Reducing Temperature Variation in 3D Integrated Circuits Using Heat Pipes

With the advent of 3D stacking, thermal hotspots have emerged as a significant concern, due to challenges involved in removing heat from the intervening layers. Use of thermal through silicon vias (TSVs) to transfer heat from one layer to the next has been proposed as a hotspot mitigation technique. However, thermal TSV placement directly at the hotspots, compete with other design objectives due to higher wiring congestion at those sites. This paper presents a novel temperature aware physical design methodology which consists of using auxiliary routing known as Heat Pipes, to transfer heat away from hot regions in 3D integrated circuits.

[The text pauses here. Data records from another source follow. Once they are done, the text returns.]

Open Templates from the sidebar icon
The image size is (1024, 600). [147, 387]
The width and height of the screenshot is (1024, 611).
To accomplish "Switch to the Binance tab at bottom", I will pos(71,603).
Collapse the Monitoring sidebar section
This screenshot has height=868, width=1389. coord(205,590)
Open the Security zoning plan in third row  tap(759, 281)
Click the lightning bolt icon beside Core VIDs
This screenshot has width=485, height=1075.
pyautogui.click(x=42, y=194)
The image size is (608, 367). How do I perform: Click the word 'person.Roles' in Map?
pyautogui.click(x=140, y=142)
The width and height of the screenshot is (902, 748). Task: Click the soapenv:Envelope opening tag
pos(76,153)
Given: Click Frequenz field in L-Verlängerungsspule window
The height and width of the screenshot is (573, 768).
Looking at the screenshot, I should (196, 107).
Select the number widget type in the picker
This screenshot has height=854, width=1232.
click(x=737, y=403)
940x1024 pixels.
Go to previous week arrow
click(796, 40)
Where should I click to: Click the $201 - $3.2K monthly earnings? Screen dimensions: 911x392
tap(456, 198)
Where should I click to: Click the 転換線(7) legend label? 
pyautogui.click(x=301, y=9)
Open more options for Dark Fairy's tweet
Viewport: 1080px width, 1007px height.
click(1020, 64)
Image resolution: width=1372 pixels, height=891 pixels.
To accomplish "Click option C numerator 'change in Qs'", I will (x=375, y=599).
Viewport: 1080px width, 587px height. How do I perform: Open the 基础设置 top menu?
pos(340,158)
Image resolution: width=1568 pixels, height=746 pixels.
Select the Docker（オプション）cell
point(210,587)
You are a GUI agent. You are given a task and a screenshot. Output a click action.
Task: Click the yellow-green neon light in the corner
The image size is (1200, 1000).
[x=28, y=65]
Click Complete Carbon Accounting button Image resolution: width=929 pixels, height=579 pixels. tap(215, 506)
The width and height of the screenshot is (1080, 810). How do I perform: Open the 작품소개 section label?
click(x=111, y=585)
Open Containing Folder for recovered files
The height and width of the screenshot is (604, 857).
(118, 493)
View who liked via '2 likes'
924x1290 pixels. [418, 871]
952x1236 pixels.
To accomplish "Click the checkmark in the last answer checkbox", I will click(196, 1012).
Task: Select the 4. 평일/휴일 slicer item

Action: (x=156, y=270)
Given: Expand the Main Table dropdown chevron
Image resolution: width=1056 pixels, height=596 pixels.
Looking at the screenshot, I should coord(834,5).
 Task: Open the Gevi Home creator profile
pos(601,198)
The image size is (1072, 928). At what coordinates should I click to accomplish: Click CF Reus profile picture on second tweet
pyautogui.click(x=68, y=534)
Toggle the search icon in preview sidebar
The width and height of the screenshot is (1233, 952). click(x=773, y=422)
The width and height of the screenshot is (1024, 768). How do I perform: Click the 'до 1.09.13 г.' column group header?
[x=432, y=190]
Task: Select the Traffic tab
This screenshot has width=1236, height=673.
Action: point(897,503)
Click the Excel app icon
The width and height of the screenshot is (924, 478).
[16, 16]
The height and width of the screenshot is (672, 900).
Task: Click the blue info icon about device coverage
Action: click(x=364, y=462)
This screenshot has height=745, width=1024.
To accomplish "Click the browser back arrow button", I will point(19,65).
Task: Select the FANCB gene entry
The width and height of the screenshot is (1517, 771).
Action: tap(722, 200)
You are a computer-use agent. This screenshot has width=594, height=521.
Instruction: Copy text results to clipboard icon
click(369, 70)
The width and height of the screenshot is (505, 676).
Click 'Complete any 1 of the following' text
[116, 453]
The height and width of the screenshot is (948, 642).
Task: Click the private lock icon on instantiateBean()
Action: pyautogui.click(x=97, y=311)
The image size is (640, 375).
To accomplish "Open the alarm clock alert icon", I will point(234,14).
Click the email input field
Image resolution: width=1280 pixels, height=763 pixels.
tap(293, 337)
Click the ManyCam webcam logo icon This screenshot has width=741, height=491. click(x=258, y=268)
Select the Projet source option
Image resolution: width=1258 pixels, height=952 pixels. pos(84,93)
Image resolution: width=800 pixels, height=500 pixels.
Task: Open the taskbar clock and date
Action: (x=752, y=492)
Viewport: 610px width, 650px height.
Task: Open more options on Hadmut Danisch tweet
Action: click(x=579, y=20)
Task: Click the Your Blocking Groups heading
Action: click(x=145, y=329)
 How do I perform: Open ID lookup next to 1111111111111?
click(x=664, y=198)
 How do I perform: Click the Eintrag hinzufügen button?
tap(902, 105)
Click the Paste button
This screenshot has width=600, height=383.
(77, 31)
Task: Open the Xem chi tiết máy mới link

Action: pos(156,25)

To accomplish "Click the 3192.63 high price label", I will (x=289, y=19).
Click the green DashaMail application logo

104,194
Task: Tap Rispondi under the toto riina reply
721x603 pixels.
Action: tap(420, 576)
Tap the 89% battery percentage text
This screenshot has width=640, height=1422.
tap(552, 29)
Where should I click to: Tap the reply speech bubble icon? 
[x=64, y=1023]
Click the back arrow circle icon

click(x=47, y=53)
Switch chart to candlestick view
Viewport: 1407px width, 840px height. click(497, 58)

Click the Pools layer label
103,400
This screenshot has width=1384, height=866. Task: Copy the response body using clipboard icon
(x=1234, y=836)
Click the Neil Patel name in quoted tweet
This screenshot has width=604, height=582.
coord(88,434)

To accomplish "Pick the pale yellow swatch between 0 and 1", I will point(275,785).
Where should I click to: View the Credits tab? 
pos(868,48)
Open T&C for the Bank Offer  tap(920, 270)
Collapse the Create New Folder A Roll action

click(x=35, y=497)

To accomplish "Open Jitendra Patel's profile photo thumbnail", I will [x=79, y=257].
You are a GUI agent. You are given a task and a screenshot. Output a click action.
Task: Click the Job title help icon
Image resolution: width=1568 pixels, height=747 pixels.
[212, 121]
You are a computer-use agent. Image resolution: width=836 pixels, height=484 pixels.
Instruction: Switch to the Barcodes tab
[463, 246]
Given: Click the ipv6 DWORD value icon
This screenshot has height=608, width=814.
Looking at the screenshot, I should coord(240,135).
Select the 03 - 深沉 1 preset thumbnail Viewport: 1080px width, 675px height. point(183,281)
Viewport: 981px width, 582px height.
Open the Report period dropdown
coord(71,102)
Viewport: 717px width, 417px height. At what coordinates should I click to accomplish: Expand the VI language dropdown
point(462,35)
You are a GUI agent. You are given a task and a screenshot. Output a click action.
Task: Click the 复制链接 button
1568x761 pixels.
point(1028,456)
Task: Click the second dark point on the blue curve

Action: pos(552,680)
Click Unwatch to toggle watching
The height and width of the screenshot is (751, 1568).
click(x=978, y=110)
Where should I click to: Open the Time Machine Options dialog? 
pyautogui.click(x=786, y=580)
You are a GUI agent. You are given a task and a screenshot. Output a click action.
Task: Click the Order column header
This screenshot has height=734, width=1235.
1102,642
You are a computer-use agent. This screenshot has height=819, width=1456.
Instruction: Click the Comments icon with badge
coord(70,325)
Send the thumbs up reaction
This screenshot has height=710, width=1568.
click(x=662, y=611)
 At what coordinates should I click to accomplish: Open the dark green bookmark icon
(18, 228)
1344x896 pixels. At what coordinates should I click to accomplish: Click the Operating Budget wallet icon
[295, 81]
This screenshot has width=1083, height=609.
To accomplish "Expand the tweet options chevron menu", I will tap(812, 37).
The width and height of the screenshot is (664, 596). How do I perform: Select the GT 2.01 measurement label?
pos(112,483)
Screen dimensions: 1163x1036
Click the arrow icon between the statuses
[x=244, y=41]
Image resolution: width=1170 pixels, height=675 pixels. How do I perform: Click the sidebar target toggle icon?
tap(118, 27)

Heat Pipe is dummy routing connecting hot and cold regions in the same or different layers using interconnects and thermal TSVs that are placed opportunistically away from the congested areas. In order to evaluate hotspot temperature reduction due to Heat Pipes, a thermal model to simulate the effect of metal interconnect on heat distribution in 3D integrated circuits has been developed. Results show that the proposed solution using Heat Pipes lead to a reduction of 1 to 2 Kelvin at the hotspots. It is well known that even a small reduction in temperature of hotspots may significantly reduce the need for dynamic thermal management, often leading to large gain in system performance.